蒙求

(今鷹眞訳)『蒙求』角川ソフィア文庫、2010


ビギナーズ・クラシックスの一冊なので、抄訳。このシリーズ、古典の抄訳で、内容には粗密があるが、簡単に中国と日本の古典に取り付けるので便利。そんなに長くないのでサクサク読める。興味が持てれば、全訳を求めればよし。

蒙求はもとが子供用だが、故事を子供に覚えさせるために韻文にした本。しかし、故事といっても、前漢後漢、魏晋がほとんどで、その前と後がない。本自体は9世紀にかかれているので、唐代は書けないにしても、秦代以前と六朝時代があまり載っていないのは変。また、選択や配列の基準もよくわからない。

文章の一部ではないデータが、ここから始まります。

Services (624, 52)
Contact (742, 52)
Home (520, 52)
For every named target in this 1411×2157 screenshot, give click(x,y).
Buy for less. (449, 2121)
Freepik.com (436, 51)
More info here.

というわけで、中国ではそれほど長く読まれなかったが、日本では便利なので読まれていたというもの。この抄訳では31編しか採られていない。とはいえ、それでも知らない話や人名が頻出するので、読まないより読んだほうがよい本。韻文だけではわからないので、注がついていて、これでやっと内容がわかる。基本的にこの抄訳版は、この注の日本語訳を紹介するためのもの。

読み物としておもしろいので、今読んでも問題ない。これを覚えろというのは無理だけど。前漢の半ばから後漢末、晋代のことは知らないことが多いので便利。